Further, according to this embodiment, the thrust bearing 52 is inserted between the flange portion 44 and the annular member 48 with the predetermined play, and based on this play, the disk rotor 10 such as the pads 26, 28, etc. Since over-adjustment due to elastic deformation in the direction parallel to the axis can be prevented, there is no need to thread the adjustment bolt and the adjustment nut together with a predetermined play in the axis direction as in the conventional case. As a result, the adjuster bolt 36
Thickness dimension of screw teeth and adjuster nut 42
Since a sufficient dimension between the thread grooves can be ensured, the strength of engagement in the axial direction between the adjusting bolt 36 and the adjusting nut 42 during application of the parking brake can be suitably maintained.

In the above-described embodiment, the leaf spring 46 made of ferromagnetic material is magnetized, but this is not necessarily necessary, and the adjuster nut 4 made of ferromagnetic material is
2 may be magnetized, or both may be magnetized.

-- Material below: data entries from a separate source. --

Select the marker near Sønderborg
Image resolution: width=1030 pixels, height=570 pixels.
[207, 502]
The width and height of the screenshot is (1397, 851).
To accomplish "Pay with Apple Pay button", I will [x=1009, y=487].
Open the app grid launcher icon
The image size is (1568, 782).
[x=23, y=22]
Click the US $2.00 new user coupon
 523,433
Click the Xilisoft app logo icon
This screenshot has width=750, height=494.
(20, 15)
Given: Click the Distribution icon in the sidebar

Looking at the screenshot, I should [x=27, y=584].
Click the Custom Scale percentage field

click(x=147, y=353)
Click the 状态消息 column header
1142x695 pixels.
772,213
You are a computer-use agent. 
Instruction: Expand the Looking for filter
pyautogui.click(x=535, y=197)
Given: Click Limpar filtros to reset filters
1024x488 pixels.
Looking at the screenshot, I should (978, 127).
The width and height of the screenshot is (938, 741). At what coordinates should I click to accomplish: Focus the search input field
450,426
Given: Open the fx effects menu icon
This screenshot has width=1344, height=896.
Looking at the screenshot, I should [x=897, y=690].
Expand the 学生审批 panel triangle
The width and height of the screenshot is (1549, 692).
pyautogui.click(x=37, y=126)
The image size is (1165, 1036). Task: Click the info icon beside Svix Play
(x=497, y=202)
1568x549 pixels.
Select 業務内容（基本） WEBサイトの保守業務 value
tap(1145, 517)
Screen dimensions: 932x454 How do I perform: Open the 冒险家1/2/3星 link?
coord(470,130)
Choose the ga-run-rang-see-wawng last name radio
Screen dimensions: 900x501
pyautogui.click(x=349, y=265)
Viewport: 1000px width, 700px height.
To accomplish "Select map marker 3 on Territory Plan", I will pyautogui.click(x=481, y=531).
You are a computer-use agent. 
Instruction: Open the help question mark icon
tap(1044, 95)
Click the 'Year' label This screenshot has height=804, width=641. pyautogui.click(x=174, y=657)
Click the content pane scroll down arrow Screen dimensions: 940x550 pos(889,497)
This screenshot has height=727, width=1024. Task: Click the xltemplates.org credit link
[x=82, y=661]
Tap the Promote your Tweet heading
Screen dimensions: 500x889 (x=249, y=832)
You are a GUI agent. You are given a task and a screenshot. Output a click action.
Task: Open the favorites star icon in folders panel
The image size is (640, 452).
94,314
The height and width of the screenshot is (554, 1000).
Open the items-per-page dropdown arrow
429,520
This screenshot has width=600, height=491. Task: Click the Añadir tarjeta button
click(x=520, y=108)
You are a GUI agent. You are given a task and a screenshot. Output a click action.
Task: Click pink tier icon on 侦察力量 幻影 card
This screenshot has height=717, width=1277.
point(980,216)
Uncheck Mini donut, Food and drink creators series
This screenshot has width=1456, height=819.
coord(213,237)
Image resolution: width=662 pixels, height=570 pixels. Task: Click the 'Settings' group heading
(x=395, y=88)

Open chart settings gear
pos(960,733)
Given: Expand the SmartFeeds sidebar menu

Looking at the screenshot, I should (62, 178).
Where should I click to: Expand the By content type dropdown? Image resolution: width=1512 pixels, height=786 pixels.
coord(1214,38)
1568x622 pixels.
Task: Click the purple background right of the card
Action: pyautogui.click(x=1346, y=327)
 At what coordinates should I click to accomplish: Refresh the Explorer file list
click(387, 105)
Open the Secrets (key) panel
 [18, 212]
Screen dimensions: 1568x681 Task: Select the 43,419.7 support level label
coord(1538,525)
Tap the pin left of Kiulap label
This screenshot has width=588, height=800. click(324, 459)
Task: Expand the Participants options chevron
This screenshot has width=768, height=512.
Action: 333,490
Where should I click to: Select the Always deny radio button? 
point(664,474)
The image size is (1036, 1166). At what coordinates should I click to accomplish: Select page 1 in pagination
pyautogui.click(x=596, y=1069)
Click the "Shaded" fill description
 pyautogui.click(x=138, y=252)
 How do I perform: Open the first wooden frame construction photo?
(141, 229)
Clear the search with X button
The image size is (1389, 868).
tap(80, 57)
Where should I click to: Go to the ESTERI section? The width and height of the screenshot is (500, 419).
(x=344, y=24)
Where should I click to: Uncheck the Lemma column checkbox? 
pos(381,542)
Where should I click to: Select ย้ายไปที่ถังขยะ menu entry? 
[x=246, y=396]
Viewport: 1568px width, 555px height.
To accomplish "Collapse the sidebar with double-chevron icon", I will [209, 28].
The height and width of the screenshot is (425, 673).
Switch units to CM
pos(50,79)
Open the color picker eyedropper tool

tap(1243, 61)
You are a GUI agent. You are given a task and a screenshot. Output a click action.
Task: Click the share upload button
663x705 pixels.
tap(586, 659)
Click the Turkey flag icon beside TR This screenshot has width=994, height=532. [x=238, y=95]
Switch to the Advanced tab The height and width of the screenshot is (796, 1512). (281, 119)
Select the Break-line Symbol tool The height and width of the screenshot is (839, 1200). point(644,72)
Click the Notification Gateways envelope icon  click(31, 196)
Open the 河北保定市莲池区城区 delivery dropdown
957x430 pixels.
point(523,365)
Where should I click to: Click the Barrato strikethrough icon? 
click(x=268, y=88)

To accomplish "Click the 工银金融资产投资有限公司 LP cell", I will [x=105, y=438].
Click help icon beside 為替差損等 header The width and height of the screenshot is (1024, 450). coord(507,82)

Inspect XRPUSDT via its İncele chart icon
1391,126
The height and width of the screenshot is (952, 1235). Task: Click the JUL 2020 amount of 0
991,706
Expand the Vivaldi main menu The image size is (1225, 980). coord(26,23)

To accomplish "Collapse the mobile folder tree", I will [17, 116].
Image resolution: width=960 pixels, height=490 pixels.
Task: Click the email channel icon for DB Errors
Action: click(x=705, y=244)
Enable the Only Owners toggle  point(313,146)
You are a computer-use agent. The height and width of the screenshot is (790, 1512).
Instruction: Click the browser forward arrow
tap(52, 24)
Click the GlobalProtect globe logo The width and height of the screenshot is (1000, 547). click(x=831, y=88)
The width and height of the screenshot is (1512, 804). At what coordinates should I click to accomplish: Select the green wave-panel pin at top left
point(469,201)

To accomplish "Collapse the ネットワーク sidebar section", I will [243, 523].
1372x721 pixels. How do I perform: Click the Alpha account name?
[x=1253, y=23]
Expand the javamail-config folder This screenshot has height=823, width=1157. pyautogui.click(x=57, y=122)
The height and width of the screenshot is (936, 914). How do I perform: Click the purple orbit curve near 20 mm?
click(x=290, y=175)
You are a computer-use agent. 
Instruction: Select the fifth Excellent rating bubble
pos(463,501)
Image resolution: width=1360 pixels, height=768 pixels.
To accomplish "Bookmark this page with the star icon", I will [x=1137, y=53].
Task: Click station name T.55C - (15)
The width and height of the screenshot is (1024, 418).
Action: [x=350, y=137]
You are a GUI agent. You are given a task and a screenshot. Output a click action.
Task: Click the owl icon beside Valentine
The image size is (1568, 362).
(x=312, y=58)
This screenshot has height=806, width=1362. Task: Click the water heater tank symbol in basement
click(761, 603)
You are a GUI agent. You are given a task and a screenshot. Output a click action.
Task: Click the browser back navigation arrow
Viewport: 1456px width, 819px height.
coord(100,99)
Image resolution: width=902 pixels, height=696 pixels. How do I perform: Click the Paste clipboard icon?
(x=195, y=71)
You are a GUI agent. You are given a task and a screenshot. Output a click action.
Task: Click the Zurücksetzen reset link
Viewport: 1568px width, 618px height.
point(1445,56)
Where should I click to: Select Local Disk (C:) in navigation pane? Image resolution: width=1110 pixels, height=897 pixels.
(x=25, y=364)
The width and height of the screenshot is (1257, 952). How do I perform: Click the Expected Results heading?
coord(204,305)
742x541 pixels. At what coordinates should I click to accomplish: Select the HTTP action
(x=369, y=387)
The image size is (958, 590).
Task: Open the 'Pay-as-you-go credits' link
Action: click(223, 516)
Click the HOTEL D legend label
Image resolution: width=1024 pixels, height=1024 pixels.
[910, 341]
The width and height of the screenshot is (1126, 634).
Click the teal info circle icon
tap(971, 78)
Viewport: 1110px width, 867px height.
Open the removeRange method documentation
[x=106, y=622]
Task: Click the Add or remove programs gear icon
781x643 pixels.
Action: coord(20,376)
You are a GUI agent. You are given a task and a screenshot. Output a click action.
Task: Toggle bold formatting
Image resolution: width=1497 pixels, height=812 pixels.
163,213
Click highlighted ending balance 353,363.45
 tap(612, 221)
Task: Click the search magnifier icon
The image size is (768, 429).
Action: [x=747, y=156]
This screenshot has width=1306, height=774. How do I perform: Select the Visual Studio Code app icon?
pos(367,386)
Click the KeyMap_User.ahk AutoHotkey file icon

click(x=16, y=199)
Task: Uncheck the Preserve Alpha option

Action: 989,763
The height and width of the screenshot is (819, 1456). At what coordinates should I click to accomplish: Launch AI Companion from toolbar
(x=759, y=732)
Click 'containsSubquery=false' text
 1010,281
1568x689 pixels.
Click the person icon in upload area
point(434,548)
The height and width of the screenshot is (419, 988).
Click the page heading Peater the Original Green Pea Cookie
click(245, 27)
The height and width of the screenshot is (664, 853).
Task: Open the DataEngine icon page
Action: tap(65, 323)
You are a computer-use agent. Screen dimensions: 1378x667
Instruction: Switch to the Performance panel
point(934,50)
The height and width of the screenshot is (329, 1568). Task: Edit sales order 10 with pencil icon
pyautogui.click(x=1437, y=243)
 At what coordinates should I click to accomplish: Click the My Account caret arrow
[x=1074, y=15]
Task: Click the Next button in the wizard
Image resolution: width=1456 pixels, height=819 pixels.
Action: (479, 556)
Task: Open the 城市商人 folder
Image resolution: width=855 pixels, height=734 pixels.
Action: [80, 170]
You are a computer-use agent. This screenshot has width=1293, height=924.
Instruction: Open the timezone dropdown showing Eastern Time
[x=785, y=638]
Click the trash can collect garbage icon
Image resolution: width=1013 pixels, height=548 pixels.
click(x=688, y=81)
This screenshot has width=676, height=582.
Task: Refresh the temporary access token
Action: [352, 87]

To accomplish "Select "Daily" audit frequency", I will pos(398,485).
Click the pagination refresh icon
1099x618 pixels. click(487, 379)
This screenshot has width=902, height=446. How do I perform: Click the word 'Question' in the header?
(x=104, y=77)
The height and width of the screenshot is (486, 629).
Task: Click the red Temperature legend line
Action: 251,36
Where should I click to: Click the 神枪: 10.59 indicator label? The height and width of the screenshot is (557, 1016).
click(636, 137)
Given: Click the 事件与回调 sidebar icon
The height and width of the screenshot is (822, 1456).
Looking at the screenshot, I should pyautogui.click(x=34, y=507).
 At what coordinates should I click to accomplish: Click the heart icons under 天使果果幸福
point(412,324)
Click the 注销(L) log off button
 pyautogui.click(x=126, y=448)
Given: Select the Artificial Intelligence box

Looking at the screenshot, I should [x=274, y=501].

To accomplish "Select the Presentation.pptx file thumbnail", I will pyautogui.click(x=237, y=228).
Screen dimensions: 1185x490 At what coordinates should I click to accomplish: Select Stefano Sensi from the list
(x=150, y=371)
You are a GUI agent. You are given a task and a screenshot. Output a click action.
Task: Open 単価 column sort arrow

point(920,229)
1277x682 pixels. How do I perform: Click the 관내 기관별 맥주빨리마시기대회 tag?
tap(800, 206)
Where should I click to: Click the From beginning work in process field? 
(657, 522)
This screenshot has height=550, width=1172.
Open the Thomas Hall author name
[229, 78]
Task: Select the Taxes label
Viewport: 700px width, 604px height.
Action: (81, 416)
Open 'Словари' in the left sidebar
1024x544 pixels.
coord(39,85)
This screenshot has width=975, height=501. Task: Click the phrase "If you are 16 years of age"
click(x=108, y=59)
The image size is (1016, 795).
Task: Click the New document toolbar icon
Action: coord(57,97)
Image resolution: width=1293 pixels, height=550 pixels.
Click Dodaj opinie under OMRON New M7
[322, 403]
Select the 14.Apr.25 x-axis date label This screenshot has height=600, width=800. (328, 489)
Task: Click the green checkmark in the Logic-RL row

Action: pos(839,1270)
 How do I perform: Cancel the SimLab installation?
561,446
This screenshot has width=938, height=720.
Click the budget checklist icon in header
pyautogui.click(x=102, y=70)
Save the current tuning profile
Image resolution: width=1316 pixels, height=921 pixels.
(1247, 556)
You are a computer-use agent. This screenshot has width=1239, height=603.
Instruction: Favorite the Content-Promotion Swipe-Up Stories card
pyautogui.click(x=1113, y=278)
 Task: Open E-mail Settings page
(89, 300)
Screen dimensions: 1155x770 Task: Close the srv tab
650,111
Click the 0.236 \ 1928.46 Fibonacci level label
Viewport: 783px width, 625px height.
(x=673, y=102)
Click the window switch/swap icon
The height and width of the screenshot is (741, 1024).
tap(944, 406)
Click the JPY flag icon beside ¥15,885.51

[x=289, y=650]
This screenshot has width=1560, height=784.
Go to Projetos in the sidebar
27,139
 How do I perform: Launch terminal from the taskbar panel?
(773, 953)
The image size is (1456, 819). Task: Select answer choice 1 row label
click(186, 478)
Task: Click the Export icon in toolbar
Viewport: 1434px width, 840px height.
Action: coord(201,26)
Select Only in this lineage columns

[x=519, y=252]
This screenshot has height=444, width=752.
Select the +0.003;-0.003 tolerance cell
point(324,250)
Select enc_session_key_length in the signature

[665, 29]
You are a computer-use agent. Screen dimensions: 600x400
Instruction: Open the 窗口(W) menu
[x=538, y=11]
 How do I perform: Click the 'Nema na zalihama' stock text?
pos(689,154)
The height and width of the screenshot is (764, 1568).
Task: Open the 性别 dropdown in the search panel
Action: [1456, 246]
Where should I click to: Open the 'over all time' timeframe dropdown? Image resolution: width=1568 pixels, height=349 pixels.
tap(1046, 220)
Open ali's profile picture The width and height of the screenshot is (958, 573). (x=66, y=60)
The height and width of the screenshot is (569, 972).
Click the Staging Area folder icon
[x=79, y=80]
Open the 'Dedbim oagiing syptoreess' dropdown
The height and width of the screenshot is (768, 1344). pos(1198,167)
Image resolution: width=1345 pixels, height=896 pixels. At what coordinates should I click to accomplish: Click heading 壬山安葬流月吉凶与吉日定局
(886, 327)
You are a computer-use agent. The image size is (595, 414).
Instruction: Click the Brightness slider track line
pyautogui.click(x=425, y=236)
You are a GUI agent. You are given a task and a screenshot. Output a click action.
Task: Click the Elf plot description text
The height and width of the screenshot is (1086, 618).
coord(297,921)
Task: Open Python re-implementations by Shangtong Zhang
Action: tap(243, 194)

Further, in the above-mentioned embodiment, the leaf spring 46 is used as the clutch spring, but this is not necessarily necessary, and the effects of the present invention can also be obtained even when a torsion coil spring is used, for example. .

Further, in the above-described embodiment, the annular member 48 is made of a non-ferrous metal, but it may be made of a ferrous metal if there is a relatively large distance between the annular member 48 and the leaf spring 46.

Further, in the above-described embodiment, the toggle 66 is not necessarily necessary, and the crank lever 66
The adjusting bolt 36 may be directly pushed by the adjusting bolt 36.

In addition, various changes may be made to the present invention without departing from the spirit thereof.

[Brief explanation of the drawing]

FIG. 1 is a sectional view showing the main parts of a disc brake to which the present invention is applied. 12... Caliper, 18... Piston, 20...
...Cylinder part, 36...Adjustment bolt, 42
... Adjustment nut, 46 ... Leaf spring (clutch spring), 60 ... Crank lever (parking brake operating member).

Claims (1)

[Scope of Claim for Utility Model Registration] A piston fitted into the cylinder part of a caliper is pushed out via an adjustment nut screwed into an adjustment bolt that is reciprocated in the axial direction in connection with the operation of a parking brake operating member. In a disc brake equipped with a parking brake function, the adjustment nut is allowed to rotate in only one direction due to frictional resistance between the adjustment nut and a clutch spring wound around the outer circumferential surface of the clutch spring. and a disc brake with a parking brake function, characterized in that each of the adjusting nuts is made of a ferromagnetic material, and at least one of them is magnetized.